Module P-17·26 min read

ReadableStream and TransformStream in Route Handlers, the Vercel AI SDK (streamText, useChat, useCompletion), token-by-token streaming to the browser, abort signal propagation for cancelled requests, rate limiting streaming endpoints, streaming error handling constraints, and cost control via token budgets.

P-17 — AI Integration and Streaming Route Handlers

Who this is for: Engineers building AI-powered features in Next.js who need more than a copy-paste tutorial. This module covers the full production picture: why streaming exists, how it works at the HTTP layer, abort signal propagation, token budgeting, error handling mid-stream, and rate limiting. AI streaming is the #1 use case driving Next.js adoption right now and the entire preceding curriculum had zero coverage of it. That changes here.

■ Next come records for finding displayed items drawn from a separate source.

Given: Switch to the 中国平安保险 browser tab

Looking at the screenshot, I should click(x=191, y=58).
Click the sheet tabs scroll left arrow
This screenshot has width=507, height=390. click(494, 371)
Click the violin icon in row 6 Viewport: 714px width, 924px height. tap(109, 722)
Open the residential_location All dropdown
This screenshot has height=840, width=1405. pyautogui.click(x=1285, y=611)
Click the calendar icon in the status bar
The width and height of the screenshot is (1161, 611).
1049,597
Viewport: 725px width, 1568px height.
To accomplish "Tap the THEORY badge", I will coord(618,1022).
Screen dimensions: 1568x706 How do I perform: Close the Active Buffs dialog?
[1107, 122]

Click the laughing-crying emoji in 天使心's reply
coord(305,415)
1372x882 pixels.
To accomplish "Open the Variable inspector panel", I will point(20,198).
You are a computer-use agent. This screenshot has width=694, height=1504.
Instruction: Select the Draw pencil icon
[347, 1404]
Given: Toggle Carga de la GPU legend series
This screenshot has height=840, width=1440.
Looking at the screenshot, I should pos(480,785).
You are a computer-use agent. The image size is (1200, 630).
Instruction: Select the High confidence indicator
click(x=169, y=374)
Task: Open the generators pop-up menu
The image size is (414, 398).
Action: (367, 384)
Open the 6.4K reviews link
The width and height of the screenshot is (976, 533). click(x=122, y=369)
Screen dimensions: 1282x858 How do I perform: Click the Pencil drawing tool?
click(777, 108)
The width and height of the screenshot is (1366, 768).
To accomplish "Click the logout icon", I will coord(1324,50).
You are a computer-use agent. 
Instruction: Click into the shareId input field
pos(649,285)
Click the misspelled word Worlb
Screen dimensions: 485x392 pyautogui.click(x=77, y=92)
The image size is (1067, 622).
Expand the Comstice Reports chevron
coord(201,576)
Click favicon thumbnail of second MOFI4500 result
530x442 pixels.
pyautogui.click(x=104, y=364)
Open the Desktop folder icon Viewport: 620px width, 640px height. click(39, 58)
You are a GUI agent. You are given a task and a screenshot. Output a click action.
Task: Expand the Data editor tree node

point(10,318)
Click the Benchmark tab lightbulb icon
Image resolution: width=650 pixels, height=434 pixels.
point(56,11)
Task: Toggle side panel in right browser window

Why Streaming Matters for AI

Standard JSON responses require the entire LLM response to be generated before sending byte 1 to the client. A 500-token response takes 5–15 seconds depending on the model. That entire time the user stares at a spinner. The spinner is not a UX problem. It's an architectural choice you made by not streaming.

Streaming sends tokens as they are generated. The model starts producing output immediately. Users see the first word in roughly 300ms — the time for a round-trip plus the time for the model to generate the first token, not the time for the full response. The difference is between a product that feels alive and one that feels broken.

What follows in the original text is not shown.